Task inputs
---------------

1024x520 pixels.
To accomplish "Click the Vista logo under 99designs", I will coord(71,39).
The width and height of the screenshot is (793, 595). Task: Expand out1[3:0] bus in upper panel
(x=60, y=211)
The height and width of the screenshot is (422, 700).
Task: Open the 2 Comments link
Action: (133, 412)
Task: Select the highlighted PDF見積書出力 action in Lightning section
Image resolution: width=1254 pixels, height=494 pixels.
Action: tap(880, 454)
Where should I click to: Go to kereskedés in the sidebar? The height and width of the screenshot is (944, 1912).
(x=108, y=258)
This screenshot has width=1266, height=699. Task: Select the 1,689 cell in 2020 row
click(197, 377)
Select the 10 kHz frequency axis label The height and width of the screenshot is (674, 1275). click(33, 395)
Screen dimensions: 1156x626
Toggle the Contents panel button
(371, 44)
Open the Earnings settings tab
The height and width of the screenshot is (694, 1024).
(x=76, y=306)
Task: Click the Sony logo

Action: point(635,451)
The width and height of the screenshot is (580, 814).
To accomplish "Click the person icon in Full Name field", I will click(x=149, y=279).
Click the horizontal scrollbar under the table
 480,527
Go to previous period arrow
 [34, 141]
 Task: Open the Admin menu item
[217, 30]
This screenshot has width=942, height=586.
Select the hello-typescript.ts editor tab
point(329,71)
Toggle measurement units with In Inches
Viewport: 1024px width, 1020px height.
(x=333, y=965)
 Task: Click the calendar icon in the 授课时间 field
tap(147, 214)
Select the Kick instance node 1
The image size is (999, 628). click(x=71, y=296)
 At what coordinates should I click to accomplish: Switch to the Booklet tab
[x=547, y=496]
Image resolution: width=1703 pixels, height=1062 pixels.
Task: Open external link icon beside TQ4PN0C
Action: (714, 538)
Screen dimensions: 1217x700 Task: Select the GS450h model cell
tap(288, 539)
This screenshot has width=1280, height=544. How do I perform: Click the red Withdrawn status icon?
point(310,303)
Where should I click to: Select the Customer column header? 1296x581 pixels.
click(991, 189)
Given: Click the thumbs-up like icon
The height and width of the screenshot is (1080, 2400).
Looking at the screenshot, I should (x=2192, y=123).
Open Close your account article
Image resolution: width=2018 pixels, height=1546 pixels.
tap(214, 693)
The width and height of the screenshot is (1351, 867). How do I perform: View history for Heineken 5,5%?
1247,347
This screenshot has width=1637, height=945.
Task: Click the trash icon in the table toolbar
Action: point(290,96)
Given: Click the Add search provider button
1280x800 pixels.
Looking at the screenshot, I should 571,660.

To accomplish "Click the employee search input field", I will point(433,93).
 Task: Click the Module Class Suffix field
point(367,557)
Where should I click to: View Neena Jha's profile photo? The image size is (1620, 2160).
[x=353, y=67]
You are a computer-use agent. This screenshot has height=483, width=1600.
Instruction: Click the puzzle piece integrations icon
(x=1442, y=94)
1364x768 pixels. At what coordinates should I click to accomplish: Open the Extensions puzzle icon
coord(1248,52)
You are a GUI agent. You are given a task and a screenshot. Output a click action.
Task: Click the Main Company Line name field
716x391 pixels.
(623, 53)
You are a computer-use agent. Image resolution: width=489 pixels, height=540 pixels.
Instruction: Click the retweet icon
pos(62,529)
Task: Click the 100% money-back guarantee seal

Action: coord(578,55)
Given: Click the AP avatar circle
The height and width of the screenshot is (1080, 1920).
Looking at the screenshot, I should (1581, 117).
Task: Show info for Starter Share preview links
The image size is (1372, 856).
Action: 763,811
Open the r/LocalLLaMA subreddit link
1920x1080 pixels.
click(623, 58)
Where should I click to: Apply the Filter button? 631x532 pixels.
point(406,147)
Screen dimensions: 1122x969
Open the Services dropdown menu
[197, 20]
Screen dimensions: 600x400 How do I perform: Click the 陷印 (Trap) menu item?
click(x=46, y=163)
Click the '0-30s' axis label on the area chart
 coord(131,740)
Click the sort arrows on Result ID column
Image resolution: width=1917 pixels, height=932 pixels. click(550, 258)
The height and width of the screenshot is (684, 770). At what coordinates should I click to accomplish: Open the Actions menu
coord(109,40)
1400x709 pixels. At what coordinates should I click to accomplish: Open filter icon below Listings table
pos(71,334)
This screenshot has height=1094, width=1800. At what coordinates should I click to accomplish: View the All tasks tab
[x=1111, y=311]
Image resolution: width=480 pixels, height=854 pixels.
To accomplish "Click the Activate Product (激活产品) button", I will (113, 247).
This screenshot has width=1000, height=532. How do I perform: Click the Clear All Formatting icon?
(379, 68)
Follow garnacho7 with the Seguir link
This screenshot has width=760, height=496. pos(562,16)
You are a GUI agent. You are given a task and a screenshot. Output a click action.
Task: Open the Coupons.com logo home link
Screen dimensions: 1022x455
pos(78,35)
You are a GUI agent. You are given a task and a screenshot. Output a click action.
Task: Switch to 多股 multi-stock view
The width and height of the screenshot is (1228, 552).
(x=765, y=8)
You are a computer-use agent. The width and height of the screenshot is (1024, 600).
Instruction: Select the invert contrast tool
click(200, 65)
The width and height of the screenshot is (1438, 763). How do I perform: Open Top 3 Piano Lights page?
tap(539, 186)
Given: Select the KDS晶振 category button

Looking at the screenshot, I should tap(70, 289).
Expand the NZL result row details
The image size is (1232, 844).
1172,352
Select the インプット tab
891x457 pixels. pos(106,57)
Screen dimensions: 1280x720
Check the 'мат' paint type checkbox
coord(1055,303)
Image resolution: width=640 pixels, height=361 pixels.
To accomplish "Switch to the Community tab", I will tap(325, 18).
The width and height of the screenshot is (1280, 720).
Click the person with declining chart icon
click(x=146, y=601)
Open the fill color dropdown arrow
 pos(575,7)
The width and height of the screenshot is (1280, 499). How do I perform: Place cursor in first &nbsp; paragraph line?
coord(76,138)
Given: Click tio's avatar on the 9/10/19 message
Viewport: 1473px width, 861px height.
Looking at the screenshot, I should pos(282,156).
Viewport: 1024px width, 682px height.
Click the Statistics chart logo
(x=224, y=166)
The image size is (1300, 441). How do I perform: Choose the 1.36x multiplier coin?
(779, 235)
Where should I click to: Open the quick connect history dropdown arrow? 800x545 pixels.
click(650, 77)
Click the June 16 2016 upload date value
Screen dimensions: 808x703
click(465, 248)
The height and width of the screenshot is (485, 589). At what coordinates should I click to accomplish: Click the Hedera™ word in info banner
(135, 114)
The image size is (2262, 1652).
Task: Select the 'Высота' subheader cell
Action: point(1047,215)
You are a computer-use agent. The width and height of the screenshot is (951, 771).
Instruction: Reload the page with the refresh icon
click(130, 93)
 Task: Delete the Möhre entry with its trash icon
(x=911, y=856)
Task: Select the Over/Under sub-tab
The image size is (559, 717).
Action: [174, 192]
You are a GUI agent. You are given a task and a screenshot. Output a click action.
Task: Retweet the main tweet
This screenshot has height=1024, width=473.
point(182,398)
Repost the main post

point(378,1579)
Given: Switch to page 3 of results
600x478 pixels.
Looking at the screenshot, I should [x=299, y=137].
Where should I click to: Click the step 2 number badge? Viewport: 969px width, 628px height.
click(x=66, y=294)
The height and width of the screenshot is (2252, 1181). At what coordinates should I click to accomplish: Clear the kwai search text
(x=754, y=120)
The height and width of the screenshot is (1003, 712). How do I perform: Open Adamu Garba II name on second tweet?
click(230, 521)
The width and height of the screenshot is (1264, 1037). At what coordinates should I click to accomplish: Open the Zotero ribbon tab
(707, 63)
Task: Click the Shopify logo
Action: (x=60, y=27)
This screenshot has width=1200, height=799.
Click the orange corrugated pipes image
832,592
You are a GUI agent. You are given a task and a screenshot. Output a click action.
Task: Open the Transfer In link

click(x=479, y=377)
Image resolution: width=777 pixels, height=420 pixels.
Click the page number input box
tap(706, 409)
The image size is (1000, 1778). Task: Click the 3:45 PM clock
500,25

---------------

Your goal
Please transcribe the material line by line, exactly, from its opening line through the line that contains "This screenshot has width=942, height=586.".

Expected answer
1024x520 pixels.
To accomplish "Click the Vista logo under 99designs", I will coord(71,39).
The width and height of the screenshot is (793, 595). Task: Expand out1[3:0] bus in upper panel
(x=60, y=211)
The height and width of the screenshot is (422, 700).
Task: Open the 2 Comments link
Action: (133, 412)
Task: Select the highlighted PDF見積書出力 action in Lightning section
Image resolution: width=1254 pixels, height=494 pixels.
Action: tap(880, 454)
Where should I click to: Go to kereskedés in the sidebar? The height and width of the screenshot is (944, 1912).
(x=108, y=258)
This screenshot has width=1266, height=699. Task: Select the 1,689 cell in 2020 row
click(197, 377)
Select the 10 kHz frequency axis label The height and width of the screenshot is (674, 1275). click(33, 395)
Screen dimensions: 1156x626
Toggle the Contents panel button
(371, 44)
Open the Earnings settings tab
The height and width of the screenshot is (694, 1024).
(x=76, y=306)
Task: Click the Sony logo

Action: point(635,451)
The width and height of the screenshot is (580, 814).
To accomplish "Click the person icon in Full Name field", I will click(x=149, y=279).
Click the horizontal scrollbar under the table
 480,527
Go to previous period arrow
 [34, 141]
 Task: Open the Admin menu item
[217, 30]
This screenshot has width=942, height=586.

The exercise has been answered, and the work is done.